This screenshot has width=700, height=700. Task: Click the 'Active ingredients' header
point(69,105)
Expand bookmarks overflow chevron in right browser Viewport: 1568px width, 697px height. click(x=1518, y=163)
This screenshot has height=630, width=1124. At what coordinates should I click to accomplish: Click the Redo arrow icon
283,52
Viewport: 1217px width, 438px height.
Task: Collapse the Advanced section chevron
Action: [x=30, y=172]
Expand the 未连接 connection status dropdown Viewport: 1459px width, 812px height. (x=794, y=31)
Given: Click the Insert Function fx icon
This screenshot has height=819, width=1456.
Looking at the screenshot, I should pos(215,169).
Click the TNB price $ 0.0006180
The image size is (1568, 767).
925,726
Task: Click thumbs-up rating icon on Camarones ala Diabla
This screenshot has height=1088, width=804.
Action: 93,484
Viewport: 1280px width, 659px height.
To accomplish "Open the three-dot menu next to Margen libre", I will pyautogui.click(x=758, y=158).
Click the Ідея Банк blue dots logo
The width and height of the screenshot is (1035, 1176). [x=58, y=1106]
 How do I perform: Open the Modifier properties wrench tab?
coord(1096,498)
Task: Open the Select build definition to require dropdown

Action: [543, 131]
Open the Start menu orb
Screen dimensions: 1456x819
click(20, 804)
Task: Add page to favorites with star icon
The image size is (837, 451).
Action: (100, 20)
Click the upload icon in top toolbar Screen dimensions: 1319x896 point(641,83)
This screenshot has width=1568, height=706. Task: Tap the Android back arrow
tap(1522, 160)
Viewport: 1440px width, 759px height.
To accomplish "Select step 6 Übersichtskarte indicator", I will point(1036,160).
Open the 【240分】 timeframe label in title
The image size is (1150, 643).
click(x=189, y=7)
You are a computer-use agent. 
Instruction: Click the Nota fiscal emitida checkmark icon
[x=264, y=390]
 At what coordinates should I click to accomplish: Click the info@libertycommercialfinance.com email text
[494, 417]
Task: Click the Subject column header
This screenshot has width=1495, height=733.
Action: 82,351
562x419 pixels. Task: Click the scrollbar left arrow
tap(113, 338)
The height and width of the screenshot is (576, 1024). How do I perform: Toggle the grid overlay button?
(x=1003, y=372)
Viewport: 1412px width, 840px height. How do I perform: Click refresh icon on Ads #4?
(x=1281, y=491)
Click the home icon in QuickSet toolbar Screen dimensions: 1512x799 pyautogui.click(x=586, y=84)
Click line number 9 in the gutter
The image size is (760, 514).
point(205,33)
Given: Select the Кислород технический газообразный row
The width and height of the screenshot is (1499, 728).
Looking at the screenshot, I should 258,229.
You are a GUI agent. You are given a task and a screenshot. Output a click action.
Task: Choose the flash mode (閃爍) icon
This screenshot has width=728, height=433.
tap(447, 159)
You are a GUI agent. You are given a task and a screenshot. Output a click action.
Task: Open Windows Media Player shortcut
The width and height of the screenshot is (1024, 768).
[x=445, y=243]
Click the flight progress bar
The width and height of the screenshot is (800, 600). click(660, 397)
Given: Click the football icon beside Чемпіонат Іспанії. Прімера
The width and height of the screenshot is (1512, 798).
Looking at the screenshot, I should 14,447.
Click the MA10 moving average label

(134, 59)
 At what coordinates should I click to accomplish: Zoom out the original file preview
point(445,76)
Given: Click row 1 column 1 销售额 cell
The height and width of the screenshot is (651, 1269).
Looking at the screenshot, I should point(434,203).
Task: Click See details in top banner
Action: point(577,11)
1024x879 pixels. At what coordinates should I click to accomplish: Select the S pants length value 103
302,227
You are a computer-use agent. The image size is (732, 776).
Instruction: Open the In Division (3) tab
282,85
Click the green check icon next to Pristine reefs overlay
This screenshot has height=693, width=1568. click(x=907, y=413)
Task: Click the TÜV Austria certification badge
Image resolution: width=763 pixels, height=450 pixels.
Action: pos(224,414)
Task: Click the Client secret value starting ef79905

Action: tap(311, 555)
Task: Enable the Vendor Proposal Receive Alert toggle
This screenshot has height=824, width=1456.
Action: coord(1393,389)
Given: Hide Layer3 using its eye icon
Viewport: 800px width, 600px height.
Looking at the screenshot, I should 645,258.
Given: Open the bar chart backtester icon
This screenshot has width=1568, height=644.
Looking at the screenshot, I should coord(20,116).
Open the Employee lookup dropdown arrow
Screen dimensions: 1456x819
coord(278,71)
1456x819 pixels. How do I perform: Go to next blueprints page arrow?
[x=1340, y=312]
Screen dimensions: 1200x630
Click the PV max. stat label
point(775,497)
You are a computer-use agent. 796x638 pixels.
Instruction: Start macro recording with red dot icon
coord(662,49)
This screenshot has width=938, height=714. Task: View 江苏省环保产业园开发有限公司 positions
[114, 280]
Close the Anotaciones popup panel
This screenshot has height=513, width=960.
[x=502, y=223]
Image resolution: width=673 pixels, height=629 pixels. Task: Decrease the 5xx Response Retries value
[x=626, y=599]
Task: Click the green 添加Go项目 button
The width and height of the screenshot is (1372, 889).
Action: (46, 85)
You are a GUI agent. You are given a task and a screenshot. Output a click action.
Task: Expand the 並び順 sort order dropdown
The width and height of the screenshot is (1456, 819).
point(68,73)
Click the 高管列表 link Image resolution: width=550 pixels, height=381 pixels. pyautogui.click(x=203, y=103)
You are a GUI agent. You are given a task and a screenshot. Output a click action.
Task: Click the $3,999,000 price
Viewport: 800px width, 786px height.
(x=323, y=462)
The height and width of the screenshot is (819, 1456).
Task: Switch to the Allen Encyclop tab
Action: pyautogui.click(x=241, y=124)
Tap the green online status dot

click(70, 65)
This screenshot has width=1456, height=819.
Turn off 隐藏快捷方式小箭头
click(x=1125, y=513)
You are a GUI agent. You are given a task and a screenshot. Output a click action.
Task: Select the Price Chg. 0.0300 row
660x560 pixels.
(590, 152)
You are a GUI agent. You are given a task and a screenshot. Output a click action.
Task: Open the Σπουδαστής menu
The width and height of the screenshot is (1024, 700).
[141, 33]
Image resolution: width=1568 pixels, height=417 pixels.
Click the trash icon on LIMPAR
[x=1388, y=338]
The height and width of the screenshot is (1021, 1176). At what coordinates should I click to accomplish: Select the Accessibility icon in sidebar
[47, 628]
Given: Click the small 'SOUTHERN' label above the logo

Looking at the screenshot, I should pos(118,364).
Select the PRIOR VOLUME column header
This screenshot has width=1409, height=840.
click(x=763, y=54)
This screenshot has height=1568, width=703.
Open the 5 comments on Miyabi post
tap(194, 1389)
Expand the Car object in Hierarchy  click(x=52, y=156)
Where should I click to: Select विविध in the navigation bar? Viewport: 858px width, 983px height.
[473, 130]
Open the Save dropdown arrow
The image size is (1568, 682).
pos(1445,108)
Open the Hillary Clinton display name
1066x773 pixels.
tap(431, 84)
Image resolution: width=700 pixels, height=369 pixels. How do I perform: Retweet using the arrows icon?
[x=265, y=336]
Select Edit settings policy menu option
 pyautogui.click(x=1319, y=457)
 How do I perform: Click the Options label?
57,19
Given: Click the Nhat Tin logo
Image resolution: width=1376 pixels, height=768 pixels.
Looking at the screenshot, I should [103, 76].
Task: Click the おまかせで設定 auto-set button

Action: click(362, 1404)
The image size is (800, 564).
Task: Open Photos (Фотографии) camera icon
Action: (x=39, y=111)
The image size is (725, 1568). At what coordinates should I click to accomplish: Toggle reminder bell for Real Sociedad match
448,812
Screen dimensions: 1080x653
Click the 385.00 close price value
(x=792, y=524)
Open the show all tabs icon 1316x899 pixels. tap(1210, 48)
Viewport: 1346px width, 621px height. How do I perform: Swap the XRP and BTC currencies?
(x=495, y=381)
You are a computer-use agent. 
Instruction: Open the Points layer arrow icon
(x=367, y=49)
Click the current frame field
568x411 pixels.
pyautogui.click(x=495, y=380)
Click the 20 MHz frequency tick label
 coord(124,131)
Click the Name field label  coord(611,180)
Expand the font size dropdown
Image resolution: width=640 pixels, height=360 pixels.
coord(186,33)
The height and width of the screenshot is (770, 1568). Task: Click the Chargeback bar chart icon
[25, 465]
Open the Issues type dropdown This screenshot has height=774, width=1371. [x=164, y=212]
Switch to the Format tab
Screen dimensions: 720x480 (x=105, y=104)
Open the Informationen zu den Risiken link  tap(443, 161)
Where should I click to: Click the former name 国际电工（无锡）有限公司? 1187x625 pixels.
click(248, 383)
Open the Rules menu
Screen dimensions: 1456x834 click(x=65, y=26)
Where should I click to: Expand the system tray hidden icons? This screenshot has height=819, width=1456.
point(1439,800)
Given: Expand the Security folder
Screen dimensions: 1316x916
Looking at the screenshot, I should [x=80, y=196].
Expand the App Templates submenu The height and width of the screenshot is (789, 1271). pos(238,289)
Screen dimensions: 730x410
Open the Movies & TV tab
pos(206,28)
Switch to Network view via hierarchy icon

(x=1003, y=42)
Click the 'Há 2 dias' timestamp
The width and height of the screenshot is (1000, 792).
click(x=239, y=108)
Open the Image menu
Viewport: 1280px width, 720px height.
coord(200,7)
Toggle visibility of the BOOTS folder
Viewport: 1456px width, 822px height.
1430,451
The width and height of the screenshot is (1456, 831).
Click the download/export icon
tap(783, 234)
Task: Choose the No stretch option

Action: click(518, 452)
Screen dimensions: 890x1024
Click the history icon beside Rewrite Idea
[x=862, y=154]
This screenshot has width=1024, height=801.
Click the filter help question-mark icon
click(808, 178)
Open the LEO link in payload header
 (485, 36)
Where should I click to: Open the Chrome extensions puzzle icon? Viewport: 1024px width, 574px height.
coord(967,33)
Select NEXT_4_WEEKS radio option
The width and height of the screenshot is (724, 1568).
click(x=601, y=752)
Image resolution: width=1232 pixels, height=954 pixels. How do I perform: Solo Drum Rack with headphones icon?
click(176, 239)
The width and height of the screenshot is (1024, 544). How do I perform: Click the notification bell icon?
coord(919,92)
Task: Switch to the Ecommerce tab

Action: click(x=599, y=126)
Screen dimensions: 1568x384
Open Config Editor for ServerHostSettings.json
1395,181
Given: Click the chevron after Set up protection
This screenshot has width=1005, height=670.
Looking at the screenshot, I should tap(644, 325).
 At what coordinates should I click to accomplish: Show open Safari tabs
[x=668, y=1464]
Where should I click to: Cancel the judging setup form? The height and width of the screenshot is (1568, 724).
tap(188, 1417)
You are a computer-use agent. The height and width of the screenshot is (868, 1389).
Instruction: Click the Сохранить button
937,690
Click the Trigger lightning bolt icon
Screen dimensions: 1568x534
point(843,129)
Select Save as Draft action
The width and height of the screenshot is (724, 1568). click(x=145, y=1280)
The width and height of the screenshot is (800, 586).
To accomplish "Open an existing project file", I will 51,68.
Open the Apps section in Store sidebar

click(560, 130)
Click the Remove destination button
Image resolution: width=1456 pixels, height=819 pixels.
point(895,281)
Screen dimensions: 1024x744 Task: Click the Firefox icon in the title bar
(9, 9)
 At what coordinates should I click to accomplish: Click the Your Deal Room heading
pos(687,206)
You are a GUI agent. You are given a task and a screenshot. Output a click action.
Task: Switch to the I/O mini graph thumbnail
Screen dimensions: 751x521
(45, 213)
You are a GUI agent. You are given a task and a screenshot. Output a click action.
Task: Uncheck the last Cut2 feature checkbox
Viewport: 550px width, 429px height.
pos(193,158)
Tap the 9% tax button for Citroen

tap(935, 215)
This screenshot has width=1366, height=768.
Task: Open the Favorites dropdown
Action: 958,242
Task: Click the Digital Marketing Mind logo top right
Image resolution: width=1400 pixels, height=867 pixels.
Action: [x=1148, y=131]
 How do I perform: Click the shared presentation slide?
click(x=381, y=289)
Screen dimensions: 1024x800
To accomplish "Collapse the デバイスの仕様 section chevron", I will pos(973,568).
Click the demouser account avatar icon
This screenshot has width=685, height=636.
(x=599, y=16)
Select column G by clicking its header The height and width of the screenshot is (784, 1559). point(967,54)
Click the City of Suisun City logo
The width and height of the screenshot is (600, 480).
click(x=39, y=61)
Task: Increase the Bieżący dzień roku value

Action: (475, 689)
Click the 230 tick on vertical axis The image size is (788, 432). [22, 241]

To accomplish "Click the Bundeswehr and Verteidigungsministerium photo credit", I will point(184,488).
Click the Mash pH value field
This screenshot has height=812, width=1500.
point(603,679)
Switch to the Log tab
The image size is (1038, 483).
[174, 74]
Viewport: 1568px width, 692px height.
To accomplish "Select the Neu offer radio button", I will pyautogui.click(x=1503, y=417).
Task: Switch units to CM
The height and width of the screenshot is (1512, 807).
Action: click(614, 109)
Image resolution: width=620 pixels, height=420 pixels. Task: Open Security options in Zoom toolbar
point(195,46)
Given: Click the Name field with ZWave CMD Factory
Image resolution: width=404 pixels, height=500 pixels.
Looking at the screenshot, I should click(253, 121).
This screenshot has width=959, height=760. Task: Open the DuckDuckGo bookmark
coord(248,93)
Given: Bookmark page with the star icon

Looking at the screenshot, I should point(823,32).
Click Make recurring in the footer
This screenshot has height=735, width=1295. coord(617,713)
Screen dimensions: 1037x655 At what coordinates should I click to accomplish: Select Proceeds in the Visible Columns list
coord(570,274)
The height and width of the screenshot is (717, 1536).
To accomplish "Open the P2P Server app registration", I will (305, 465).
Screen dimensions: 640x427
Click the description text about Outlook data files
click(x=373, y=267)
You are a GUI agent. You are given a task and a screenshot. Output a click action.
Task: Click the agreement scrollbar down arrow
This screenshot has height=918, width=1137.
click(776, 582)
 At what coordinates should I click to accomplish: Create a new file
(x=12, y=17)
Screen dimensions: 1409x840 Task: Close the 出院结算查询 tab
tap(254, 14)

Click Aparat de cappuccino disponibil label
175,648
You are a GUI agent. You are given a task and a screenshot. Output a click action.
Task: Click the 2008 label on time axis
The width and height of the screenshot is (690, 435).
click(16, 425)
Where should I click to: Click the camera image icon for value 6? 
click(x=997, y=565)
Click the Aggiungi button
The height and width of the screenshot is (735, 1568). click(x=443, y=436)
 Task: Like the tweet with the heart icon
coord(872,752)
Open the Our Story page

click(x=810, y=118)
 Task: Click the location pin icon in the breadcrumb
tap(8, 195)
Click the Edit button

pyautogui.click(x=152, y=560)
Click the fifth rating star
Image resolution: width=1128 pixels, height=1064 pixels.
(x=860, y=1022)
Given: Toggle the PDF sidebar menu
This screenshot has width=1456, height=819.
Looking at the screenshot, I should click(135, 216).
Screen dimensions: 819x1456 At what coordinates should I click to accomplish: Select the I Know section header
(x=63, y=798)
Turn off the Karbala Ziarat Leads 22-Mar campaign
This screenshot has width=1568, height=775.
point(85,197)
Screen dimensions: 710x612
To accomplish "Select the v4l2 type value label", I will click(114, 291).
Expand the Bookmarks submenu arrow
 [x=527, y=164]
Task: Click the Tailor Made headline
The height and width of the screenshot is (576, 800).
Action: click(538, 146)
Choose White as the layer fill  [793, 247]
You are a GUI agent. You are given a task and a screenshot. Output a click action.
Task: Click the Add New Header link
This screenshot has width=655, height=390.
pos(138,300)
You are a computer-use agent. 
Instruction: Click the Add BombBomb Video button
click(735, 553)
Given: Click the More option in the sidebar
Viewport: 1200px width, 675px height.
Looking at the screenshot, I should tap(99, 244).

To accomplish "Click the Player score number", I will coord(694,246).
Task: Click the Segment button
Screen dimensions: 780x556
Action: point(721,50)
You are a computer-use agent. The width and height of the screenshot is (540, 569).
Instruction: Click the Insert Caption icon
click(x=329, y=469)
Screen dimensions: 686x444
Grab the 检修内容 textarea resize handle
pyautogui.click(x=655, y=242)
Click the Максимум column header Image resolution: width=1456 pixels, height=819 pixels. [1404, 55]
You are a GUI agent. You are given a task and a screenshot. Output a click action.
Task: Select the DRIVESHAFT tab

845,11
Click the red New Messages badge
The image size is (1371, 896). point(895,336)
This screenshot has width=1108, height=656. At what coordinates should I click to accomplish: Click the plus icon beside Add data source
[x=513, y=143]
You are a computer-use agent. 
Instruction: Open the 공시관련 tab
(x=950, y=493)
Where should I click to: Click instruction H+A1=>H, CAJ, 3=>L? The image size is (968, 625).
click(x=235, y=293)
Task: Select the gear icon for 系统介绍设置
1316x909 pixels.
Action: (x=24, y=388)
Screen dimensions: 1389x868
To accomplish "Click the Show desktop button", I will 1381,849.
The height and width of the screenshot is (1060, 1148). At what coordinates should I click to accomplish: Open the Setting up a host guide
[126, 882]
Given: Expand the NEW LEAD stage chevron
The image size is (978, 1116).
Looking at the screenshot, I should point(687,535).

-- -- --

What is being asked - Please quote, word for word, the lines of the rows above, starting at the line that contains "How do I perform: Click the shared" and ending at the line that contains "(x=599, y=16)".

Exercise solution -
 How do I perform: Click the shared presentation slide?
click(x=381, y=289)
Screen dimensions: 1024x800
To accomplish "Collapse the デバイスの仕様 section chevron", I will pos(973,568).
Click the demouser account avatar icon
This screenshot has width=685, height=636.
(x=599, y=16)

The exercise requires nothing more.